> [ACTION ITEM]: Go through the records and extract every line with the word "input".

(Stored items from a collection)
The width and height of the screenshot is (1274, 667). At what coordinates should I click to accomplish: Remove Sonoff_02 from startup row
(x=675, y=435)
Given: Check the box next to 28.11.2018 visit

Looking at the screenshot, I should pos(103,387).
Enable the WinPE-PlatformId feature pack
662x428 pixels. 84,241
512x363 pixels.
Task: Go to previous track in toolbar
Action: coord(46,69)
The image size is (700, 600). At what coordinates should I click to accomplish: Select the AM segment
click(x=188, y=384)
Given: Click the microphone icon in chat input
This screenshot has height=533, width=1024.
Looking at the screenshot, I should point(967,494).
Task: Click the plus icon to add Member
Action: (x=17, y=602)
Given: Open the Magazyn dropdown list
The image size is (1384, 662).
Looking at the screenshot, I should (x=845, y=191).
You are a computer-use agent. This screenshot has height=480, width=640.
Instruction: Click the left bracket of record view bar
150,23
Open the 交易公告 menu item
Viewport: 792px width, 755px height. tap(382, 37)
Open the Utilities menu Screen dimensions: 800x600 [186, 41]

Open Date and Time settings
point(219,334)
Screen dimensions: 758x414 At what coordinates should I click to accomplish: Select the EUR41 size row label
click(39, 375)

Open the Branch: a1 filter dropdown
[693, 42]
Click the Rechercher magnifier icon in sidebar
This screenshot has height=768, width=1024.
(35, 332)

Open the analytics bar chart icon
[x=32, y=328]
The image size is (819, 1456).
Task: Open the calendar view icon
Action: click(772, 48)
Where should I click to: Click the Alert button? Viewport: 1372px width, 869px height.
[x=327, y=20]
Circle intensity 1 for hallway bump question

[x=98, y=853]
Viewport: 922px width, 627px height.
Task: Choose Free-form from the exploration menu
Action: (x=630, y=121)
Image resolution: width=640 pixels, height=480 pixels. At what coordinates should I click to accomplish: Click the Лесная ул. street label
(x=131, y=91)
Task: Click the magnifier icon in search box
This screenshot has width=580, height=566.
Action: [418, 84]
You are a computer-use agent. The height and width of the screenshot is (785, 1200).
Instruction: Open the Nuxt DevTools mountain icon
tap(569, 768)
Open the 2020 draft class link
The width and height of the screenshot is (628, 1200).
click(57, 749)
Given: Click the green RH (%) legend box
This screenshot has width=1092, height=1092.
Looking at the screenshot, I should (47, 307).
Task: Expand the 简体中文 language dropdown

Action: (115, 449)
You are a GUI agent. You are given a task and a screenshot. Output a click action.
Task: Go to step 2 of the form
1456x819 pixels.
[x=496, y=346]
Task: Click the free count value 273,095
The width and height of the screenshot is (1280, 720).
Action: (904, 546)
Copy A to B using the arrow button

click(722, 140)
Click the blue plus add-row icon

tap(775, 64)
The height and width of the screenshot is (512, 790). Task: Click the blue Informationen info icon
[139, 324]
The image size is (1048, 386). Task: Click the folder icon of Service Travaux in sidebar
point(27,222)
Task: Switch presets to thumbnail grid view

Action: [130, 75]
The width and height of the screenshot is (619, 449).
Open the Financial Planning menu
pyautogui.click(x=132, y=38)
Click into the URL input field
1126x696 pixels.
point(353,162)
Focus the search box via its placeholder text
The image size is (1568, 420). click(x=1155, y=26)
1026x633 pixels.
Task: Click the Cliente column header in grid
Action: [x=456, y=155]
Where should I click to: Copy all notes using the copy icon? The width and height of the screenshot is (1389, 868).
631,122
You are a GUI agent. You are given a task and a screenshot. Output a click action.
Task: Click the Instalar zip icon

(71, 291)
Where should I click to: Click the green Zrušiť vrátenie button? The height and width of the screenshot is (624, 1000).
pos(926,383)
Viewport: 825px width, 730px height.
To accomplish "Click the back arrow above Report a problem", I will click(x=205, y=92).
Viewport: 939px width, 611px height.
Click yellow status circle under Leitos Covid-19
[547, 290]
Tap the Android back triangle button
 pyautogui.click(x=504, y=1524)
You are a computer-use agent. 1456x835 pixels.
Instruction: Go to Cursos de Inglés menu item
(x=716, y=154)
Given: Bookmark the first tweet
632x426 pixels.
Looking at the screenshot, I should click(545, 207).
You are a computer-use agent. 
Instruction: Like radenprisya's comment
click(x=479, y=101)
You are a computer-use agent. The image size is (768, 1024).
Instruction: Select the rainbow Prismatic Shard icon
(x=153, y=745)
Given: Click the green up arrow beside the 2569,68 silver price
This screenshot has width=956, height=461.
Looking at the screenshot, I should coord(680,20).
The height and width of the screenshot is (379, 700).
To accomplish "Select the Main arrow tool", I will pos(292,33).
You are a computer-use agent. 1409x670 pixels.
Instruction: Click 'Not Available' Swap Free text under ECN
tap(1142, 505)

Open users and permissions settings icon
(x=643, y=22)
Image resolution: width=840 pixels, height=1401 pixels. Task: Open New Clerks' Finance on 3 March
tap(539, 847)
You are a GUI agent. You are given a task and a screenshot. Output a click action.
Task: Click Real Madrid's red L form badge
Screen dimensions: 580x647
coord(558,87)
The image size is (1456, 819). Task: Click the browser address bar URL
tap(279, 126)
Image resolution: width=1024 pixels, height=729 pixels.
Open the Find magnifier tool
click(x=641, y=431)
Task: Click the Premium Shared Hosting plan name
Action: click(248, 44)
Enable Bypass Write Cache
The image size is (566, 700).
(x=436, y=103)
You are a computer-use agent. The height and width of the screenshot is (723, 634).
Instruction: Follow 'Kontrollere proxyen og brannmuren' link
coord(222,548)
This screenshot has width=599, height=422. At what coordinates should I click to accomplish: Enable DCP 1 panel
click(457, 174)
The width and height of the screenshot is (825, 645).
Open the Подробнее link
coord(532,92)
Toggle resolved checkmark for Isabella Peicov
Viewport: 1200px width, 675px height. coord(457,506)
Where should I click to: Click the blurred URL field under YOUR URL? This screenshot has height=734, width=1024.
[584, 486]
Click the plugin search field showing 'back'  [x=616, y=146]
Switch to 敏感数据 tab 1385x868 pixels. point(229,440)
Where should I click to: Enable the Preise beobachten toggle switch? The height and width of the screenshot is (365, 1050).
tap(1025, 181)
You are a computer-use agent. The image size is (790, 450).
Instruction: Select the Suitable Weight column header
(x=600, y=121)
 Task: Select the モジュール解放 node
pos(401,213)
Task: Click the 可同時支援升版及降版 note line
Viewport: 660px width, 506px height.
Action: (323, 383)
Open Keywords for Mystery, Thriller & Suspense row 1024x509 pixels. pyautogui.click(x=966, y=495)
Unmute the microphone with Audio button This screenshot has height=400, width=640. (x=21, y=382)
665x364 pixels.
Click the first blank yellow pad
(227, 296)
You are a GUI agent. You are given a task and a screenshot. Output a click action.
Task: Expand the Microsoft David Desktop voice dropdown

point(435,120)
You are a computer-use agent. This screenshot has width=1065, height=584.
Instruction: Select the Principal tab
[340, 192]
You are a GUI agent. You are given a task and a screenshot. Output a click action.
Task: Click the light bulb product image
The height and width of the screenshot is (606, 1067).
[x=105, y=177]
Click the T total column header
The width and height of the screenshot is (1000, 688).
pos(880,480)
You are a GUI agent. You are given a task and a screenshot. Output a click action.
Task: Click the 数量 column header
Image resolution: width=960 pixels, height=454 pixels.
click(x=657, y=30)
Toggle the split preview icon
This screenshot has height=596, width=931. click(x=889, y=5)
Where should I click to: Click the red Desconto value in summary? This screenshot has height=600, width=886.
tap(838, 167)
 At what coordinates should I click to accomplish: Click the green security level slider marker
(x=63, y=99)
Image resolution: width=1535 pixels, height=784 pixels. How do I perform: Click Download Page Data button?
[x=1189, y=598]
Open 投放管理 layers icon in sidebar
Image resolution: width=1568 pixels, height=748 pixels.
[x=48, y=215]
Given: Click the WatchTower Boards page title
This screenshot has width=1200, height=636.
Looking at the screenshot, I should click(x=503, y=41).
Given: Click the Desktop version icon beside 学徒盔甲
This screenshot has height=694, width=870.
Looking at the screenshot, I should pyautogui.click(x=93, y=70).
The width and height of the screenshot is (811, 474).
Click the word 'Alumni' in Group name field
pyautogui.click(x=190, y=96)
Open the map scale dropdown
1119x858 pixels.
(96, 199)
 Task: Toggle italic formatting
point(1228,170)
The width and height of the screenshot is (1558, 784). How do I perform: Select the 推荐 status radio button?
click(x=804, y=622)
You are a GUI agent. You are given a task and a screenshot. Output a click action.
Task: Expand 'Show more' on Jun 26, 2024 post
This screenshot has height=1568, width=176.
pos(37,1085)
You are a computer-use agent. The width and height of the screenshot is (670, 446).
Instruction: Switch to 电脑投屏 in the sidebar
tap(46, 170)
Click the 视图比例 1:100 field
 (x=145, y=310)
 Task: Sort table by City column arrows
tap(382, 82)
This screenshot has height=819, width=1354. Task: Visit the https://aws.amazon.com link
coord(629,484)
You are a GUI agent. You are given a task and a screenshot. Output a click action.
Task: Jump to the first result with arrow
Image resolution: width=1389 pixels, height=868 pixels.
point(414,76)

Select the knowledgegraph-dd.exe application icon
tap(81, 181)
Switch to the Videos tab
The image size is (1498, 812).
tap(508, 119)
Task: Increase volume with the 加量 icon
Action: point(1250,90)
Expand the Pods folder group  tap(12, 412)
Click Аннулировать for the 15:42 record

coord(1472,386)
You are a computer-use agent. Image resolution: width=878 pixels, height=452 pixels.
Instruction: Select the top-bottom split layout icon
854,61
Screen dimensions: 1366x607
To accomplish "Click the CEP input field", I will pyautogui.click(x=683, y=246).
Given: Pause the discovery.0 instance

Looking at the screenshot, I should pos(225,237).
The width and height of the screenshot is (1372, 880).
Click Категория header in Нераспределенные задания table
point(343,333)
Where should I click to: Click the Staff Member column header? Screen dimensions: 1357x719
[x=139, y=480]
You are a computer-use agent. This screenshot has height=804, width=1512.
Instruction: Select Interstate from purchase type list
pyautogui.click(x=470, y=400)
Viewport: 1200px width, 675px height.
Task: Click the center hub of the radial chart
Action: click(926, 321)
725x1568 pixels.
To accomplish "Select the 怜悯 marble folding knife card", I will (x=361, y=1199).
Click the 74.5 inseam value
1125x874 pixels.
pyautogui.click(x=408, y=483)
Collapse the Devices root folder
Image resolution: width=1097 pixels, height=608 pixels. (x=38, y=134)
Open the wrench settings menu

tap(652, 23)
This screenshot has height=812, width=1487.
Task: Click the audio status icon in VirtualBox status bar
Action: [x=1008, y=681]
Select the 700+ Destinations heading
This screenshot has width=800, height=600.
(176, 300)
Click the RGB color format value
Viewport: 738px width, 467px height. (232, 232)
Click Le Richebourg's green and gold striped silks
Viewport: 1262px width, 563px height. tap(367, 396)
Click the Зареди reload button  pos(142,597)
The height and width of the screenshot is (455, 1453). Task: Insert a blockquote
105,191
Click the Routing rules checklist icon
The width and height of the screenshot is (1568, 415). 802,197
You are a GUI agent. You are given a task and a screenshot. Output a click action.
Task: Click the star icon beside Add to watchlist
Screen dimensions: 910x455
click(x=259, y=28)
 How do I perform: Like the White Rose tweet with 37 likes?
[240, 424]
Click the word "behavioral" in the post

> [RESPONSE TO THIS EXERCISE]:
Given: Click the microphone icon in chat input
Click into the URL input field
To accomplish "Click the CEP input field", I will pyautogui.click(x=683, y=246).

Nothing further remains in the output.